Your nervous system has, for some reason, read the situation as an emergency. The emergency isn't real. The physical response is.
Why "just calm down" doesn't work
The threat response activates before your rational mind can intervene. By the time you're in a full panic attack, you're dealing with a physiological state, not a thought.
Telling someone in a panic attack to calm down is like telling someone with a broken leg to walk it off. The instruction doesn't connect to anything useful.
What actually helps
Slowing your exhale. Longer exhales activate the parasympathetic nervous system — the system that counteracts the threat response. This is the basis of most breathing techniques, and it does work. Not immediately, not dramatically, but it works.

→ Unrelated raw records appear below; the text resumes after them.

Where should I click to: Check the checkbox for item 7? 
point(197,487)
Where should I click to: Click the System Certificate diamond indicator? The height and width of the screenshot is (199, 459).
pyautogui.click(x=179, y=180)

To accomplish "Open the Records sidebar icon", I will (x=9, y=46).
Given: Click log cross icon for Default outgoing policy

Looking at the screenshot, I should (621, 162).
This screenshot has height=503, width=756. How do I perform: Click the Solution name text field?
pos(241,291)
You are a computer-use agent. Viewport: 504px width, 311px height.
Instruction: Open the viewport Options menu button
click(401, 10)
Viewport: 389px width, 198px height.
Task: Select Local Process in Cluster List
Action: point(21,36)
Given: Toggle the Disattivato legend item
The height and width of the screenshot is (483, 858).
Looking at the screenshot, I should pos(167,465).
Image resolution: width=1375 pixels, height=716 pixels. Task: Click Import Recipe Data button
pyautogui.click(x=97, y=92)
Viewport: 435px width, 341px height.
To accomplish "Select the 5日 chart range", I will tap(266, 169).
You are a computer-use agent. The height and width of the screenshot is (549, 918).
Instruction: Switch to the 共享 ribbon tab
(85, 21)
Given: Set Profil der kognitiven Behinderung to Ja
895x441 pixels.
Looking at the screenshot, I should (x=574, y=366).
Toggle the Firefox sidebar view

Grounding yourself in the present. Name five things you can see. Four you can touch. Three you can hear. This isn't magic — it's giving your brain something concrete to process, which competes with the alarm signal.
Knowing it will end. Panic attacks are self-limiting. They peak and pass. You will not die from one, even when your body is absolutely certain you will. This is hard to hold onto in the moment. It gets easier to hold onto if you've survived enough of them to have evidence.
If panic attacks are recurring
Recurring panic attacks are worth addressing with a therapist, not because you're fragile, but because they respond very well to treatment. Cognitive behavioural therapy has a strong track record specifically for panic disorder.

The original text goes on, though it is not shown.